■ Exercise requirements
When you reach the line that contains "Given: Click the orange 关闭 button" in the data below, copy it and every line after it exactly, adding nothing.

(Extracted records)
|---|

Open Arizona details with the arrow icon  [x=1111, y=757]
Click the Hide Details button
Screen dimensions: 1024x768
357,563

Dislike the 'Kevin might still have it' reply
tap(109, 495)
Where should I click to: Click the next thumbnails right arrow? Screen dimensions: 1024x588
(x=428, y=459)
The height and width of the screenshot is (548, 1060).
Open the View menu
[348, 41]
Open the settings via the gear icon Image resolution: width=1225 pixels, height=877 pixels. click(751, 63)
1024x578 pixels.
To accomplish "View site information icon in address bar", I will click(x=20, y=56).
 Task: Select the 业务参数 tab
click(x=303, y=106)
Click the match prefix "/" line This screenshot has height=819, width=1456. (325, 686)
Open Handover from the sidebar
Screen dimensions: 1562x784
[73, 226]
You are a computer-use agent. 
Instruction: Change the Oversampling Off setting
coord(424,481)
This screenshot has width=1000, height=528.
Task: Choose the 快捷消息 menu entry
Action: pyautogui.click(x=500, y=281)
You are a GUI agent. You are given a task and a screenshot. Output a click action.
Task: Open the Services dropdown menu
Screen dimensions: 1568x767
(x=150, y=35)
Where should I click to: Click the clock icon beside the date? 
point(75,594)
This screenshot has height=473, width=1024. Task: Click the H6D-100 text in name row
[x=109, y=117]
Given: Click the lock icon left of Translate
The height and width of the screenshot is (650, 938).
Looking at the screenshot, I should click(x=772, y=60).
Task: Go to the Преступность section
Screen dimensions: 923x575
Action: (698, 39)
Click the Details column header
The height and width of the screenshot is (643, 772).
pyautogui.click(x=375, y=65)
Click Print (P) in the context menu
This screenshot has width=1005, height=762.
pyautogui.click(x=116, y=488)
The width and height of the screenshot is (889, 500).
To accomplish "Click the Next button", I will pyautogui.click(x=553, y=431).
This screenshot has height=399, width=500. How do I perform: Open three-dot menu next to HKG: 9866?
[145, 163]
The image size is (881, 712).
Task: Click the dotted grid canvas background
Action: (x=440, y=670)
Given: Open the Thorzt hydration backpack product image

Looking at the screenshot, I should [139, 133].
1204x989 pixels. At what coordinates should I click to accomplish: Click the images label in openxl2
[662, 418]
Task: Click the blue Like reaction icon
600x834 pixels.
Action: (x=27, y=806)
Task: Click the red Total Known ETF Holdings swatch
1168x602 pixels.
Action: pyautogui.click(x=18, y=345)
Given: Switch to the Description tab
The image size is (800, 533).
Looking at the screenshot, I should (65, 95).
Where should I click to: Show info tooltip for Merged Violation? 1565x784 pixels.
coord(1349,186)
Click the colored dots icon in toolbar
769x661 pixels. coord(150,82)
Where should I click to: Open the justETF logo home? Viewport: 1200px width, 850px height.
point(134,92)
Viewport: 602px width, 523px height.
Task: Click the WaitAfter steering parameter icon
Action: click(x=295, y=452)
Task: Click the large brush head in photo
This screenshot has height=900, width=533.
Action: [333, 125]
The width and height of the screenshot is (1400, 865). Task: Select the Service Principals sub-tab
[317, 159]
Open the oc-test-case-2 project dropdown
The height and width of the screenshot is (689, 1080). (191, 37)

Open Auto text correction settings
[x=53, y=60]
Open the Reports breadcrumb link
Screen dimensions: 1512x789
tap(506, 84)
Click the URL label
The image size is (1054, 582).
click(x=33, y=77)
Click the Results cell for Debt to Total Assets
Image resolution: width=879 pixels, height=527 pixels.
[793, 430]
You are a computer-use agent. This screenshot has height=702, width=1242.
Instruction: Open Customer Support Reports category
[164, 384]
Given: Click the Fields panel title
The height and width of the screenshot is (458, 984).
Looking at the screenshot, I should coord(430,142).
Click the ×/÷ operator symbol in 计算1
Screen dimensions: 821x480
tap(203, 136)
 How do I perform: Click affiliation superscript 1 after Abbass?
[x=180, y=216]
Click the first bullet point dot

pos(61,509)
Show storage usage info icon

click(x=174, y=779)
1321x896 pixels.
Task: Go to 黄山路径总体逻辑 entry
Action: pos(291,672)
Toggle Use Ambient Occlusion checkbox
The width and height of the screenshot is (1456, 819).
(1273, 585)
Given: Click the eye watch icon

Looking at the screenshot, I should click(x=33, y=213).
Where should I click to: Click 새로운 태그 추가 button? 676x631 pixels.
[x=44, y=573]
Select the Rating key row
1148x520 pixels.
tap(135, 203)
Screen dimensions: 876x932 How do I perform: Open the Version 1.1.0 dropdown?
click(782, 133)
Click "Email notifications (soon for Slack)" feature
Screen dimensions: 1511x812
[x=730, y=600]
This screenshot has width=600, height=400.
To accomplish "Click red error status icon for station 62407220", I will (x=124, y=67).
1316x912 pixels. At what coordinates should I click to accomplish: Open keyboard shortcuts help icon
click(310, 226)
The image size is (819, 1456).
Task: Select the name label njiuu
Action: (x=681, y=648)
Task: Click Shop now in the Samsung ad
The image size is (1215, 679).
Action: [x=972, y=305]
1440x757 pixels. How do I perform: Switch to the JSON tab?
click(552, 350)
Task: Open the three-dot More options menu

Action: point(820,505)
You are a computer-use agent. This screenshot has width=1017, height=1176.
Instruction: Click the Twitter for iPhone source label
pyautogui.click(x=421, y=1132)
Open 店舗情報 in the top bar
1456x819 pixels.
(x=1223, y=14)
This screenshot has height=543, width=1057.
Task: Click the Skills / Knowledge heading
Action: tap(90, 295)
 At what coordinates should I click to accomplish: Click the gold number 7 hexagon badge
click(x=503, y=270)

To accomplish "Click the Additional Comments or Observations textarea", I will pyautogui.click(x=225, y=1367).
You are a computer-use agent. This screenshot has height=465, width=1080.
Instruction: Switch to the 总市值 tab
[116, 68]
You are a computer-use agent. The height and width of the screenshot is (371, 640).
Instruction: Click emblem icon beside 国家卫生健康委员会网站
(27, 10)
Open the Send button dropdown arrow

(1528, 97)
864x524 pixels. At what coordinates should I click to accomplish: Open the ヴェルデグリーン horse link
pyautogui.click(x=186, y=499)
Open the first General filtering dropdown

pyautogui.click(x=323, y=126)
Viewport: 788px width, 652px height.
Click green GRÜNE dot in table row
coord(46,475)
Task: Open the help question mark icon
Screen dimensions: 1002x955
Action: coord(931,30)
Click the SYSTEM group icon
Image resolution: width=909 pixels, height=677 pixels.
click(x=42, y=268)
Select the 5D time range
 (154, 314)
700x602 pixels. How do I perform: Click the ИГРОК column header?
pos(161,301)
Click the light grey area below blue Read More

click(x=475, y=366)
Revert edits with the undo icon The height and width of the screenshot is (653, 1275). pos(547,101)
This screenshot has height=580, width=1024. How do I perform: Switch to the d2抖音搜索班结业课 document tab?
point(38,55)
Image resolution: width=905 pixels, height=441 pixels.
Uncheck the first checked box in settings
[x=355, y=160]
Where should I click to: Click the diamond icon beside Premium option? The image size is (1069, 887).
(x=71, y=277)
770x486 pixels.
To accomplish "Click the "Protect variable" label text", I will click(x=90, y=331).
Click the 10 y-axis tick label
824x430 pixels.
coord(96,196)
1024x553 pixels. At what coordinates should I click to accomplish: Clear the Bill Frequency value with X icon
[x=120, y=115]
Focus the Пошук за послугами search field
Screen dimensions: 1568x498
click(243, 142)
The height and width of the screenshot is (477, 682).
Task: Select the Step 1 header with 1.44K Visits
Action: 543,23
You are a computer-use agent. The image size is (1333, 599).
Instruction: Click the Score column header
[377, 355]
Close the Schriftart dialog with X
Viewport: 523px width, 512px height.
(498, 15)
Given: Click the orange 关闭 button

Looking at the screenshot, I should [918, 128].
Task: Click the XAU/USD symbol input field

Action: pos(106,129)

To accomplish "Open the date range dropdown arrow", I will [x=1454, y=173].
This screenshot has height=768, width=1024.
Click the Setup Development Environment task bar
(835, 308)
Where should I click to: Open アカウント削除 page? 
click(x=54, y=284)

|---|

■ Result for this task
Given: Click the orange 关闭 button

Looking at the screenshot, I should [918, 128].
Task: Click the XAU/USD symbol input field

Action: pos(106,129)

To accomplish "Open the date range dropdown arrow", I will [x=1454, y=173].
This screenshot has height=768, width=1024.
Click the Setup Development Environment task bar
(835, 308)
Where should I click to: Open アカウント削除 page? 
click(x=54, y=284)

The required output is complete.